"""

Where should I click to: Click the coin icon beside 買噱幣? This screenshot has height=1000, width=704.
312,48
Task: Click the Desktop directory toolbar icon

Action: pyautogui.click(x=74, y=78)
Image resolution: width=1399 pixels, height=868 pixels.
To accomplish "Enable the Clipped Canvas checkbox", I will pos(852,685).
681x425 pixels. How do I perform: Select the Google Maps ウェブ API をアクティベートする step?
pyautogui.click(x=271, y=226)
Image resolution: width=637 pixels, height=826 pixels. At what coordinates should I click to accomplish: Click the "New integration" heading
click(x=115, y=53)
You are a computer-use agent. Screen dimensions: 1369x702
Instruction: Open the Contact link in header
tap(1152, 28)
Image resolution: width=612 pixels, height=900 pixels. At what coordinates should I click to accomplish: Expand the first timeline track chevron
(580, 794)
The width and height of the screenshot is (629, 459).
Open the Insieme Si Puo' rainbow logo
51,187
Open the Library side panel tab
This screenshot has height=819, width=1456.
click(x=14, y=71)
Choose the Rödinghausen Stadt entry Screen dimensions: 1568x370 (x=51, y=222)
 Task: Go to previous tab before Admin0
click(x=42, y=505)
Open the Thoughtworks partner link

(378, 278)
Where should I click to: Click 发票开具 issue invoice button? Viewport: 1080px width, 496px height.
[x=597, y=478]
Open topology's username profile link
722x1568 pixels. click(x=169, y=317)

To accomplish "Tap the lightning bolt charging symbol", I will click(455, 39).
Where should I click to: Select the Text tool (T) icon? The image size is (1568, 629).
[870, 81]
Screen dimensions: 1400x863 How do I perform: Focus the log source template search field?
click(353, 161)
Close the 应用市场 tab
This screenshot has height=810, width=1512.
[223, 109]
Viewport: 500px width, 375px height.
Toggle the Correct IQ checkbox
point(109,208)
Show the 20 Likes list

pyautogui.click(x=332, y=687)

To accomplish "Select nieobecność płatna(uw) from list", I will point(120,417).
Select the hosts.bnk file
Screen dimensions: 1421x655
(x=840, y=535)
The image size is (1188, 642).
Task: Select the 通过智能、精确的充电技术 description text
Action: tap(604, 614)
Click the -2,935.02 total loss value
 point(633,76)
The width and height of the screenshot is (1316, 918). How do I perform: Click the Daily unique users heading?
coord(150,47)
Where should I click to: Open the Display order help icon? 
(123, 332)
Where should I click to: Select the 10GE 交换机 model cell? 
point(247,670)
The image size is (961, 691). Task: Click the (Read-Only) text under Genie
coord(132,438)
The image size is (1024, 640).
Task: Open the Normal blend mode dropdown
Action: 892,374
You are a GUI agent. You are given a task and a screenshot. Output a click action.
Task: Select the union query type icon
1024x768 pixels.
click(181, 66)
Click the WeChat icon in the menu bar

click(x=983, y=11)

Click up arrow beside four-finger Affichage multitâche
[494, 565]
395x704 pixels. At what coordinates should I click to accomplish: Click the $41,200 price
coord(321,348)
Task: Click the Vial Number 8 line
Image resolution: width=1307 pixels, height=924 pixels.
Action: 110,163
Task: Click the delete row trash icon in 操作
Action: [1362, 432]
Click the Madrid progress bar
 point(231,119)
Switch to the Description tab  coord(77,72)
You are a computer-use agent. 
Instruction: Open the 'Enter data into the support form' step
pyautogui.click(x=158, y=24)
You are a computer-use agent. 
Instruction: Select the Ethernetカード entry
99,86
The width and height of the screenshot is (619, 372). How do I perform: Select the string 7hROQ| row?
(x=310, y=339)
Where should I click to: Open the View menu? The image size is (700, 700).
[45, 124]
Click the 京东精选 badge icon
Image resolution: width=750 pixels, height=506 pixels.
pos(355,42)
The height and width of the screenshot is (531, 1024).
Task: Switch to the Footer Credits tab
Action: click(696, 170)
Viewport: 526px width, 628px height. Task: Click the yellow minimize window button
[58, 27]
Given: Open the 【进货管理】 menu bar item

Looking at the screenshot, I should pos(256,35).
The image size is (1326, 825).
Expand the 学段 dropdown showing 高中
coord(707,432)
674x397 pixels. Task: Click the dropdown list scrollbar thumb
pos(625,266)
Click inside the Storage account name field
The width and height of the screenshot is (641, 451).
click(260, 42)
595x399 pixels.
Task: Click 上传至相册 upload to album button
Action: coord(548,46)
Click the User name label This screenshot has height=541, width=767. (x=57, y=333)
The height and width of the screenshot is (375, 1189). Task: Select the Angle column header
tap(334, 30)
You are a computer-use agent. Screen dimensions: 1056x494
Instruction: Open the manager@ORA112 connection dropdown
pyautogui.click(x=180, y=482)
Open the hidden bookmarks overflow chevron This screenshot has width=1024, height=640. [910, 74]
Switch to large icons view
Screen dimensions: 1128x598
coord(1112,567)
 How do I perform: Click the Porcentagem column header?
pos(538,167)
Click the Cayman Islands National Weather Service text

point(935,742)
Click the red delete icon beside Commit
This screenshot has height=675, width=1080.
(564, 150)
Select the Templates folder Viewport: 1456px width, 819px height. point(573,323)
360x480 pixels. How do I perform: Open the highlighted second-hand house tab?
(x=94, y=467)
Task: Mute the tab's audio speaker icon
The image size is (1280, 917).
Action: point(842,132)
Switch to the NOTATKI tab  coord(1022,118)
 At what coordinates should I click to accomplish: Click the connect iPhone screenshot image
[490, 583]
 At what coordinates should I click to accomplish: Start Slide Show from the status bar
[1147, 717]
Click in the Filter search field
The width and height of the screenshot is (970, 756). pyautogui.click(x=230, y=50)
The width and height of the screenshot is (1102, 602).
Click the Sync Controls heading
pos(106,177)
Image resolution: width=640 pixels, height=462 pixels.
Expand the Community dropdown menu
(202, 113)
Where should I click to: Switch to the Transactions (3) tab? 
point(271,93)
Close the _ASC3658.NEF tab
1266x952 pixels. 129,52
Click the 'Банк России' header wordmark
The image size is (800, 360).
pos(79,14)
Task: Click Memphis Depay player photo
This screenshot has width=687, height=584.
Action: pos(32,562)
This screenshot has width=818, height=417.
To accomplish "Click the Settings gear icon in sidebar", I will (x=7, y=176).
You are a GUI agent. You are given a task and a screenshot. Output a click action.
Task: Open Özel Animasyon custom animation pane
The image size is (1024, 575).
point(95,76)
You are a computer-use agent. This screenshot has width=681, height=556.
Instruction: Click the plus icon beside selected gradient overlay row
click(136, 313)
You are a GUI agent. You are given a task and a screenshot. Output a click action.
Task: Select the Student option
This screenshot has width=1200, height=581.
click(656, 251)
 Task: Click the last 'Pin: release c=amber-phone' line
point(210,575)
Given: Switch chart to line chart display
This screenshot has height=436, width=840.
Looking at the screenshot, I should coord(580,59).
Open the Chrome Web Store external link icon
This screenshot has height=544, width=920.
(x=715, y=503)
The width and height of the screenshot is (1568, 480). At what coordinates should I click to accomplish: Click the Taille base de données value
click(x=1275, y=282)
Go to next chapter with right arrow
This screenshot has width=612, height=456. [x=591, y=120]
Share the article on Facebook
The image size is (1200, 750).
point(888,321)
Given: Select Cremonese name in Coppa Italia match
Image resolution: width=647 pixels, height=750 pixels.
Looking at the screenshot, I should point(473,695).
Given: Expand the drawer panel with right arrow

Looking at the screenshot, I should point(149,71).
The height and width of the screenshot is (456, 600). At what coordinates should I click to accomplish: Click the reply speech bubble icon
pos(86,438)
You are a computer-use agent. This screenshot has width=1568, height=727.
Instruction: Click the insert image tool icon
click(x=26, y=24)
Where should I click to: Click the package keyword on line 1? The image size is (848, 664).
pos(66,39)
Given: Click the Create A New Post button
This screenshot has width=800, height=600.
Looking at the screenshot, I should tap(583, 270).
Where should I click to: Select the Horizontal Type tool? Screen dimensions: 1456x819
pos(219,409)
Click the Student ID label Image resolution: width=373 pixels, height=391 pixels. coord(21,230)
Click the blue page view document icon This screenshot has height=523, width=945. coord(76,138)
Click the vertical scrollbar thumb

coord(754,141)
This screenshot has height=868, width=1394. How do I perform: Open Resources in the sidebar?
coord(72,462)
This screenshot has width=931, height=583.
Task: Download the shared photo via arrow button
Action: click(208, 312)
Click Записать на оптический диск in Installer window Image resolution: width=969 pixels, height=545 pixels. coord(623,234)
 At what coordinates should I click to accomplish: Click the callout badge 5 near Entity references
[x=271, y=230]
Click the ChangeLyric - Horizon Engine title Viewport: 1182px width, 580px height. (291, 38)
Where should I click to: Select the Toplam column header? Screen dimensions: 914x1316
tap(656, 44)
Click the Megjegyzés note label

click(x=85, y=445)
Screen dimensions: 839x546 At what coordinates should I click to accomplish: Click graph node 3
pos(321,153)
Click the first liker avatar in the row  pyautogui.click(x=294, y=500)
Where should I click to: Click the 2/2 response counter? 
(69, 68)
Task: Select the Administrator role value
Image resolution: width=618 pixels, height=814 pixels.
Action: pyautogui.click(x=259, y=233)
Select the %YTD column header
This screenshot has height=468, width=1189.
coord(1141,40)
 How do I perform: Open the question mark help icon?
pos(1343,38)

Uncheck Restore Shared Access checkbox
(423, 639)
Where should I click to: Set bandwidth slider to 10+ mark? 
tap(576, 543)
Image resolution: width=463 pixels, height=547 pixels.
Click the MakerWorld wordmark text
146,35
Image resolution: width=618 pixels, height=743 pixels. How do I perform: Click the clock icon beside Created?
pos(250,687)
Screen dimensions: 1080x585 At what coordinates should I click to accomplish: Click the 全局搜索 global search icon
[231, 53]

"""

## [Exercise requirements]
Copy each line above that contains the string "computer".

## [Completed task]
You are a computer-use agent. Screen dimensions: 1369x702
You are a computer-use agent. 
You are a computer-use agent. 
You are a computer-use agent. Screen dimensions: 1056x494
You are a computer-use agent. This screenshot has width=681, height=556.
You are a computer-use agent. This screenshot has width=1568, height=727.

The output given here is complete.